# Haddon Tunnel, Bakewell - Sept 2013



## PaulPowers (Sep 29, 2013)

My new torch arrived on Friday and I was itching to get out and test it

Saturday was a no go because CBA set in.

Sunday morning greeted me with no hangover so I decided to head over to Bakewell to visit the tunnel, I was thinking about Holme Bank Chirt mine but I wanted something bigger to actually try the new torch out in.

Last time I visited the tunnel there was a waterfall pouring over the entrance, this time I could have worn my trainers it was so dry.

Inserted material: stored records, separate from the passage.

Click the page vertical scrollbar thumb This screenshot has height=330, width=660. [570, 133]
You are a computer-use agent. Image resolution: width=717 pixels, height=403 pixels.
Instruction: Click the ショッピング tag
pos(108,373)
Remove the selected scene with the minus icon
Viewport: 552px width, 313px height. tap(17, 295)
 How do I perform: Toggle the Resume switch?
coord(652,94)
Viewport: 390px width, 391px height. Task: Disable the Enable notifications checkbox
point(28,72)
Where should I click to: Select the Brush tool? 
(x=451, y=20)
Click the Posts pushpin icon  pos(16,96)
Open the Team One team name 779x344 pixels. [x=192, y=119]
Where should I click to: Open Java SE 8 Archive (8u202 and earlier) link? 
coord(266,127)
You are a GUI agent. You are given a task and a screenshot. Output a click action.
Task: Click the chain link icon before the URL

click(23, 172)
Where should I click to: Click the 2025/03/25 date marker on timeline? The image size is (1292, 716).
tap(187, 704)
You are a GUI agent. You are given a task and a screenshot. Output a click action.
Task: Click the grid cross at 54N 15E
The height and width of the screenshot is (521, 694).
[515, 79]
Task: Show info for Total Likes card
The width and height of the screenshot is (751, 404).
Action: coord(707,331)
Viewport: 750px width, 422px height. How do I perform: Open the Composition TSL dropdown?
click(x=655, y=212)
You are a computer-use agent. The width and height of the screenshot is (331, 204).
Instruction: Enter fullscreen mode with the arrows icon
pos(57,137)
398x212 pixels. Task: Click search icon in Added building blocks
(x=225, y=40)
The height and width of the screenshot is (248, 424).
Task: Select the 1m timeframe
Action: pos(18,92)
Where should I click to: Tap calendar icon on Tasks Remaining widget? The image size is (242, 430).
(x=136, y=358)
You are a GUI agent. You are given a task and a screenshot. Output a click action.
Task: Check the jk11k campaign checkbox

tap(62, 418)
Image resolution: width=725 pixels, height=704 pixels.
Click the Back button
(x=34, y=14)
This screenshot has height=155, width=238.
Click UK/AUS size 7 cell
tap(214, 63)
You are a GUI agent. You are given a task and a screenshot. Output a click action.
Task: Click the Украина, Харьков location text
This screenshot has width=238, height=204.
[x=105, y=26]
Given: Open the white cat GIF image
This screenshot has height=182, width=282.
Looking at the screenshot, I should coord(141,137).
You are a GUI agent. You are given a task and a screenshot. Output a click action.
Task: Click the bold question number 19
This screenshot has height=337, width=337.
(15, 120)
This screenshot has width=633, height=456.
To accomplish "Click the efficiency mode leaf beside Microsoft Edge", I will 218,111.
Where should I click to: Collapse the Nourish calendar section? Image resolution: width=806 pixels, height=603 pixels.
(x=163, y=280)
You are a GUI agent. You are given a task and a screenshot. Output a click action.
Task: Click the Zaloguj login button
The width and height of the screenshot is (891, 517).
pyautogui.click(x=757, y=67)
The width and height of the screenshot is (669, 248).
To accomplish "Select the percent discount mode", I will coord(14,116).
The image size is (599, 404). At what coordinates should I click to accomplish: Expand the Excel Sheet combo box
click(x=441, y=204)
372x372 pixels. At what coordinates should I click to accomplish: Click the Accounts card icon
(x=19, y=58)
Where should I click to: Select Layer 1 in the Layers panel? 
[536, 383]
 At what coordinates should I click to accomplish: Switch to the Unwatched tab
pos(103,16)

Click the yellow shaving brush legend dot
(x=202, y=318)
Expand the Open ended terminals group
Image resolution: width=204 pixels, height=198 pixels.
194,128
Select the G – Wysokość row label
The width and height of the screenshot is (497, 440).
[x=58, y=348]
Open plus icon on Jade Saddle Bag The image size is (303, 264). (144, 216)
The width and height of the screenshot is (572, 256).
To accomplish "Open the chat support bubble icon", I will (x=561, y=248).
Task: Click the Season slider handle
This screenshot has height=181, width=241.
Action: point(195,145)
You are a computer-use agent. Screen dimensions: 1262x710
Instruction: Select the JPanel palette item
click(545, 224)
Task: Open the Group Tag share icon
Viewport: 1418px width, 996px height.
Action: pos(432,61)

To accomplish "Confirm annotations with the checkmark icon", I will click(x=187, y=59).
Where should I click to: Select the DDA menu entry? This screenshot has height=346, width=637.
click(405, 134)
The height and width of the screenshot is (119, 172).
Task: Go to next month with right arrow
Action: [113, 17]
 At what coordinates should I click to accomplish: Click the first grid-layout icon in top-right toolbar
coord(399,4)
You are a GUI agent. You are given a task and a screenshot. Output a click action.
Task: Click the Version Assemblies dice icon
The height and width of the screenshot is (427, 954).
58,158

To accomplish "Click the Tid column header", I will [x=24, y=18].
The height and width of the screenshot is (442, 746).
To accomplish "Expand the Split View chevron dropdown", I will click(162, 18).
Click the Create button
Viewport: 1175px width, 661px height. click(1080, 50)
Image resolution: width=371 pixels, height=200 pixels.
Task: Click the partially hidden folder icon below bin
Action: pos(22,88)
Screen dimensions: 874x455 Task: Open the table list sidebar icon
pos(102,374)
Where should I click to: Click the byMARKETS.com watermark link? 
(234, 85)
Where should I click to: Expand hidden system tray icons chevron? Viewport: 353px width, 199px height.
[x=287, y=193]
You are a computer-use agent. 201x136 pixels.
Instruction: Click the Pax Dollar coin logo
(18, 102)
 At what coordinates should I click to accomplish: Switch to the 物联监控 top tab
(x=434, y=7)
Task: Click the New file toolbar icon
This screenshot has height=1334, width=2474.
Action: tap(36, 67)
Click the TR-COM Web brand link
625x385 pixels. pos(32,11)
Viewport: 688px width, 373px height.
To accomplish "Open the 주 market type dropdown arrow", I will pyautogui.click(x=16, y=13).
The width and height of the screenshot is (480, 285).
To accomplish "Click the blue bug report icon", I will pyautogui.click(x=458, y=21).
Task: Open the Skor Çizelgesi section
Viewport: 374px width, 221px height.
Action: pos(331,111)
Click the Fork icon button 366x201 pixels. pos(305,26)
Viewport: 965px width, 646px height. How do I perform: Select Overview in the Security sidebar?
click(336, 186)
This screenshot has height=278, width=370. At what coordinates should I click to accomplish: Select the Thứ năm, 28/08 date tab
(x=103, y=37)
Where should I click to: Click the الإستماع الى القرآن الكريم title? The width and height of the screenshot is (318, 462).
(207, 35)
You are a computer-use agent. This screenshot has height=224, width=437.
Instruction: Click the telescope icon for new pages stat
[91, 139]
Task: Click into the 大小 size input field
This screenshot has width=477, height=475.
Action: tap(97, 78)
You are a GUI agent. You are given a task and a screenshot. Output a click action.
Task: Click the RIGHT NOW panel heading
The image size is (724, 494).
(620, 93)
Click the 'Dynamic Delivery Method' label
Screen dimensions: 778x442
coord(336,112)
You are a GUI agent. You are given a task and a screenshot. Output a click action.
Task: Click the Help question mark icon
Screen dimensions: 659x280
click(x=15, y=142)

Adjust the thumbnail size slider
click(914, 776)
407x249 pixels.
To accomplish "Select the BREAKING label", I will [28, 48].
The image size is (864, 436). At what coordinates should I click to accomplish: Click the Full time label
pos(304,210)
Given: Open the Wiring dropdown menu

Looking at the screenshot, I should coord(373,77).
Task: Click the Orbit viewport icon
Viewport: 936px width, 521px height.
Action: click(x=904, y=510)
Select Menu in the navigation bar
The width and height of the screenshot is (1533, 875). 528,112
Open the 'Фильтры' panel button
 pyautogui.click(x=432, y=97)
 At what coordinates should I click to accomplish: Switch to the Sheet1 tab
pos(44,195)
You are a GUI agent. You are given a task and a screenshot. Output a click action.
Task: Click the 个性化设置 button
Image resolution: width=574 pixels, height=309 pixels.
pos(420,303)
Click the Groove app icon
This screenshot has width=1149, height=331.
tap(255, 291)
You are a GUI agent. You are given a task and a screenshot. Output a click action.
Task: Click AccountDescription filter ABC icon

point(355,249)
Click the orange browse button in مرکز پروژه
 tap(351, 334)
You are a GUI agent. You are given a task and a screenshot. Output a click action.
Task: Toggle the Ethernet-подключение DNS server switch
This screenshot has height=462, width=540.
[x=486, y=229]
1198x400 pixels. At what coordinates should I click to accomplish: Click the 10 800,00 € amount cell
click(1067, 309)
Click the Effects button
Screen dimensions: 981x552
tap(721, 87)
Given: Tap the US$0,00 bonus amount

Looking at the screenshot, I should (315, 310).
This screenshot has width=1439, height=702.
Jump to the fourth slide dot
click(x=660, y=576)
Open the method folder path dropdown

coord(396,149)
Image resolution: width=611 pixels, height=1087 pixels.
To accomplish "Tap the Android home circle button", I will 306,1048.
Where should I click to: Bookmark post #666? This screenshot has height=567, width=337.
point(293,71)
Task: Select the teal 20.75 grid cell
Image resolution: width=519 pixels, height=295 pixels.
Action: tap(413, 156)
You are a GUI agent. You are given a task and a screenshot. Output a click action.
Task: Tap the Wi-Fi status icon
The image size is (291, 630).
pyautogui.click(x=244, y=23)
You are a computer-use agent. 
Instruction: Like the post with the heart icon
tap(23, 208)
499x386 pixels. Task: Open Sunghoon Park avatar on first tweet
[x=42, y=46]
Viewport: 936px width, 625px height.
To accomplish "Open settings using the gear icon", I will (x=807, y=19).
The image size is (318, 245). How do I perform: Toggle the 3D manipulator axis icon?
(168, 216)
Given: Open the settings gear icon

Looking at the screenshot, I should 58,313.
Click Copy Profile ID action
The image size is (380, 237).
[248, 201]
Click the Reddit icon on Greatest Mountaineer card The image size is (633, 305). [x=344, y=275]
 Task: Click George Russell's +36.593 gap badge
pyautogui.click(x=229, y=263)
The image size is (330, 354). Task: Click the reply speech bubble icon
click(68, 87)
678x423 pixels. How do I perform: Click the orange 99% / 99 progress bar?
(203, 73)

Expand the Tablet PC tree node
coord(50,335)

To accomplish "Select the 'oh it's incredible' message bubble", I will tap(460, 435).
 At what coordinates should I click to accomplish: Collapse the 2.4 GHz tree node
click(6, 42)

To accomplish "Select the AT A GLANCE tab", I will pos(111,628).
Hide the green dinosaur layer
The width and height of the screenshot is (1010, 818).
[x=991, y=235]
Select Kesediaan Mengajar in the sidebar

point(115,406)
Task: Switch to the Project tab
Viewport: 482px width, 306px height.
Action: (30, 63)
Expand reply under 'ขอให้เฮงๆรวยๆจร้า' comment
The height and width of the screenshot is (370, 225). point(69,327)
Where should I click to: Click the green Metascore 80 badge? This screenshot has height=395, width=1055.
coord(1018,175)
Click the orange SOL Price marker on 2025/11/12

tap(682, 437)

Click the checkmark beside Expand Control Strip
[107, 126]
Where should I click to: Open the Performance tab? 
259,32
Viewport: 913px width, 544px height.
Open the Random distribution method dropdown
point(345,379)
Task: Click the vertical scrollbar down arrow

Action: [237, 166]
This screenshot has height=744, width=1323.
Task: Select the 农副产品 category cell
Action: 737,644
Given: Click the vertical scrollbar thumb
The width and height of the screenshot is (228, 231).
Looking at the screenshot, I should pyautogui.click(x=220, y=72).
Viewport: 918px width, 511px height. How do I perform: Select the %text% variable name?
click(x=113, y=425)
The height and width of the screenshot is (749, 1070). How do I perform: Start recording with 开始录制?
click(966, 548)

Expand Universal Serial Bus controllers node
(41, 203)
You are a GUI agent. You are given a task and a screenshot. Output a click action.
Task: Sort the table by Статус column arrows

> Although the line closed in 1967, it has historic interest, for it was on the Midland Railway (and LMS) main line from London to Manchester, and there are ambitious plans by Peak Rail to reopen it as part of its extension to Bakewell.
> 
> It had been constructed entirely to hide it from the view of the Duke of Rutland where the line passed Haddon Hall. It is 1,058 yards (967 m) long and, being close to the surface, it was mostly built by the 'cut and cover' method. There were five ventilation shafts, one being the full width of the double-track tunnel, the deepest being only 12 feet (3.7 m).
> 
> ...














Yay shotgun shells, just what I like seeing in a tunnel





















































​


----------



## The Wombat (Sep 29, 2013)

Good shots Paul. 
Keep meaning to go back here myself
shotgun shells not good


----------



## wittykitty (Oct 1, 2013)

Love the third shot up from the bottom!


----------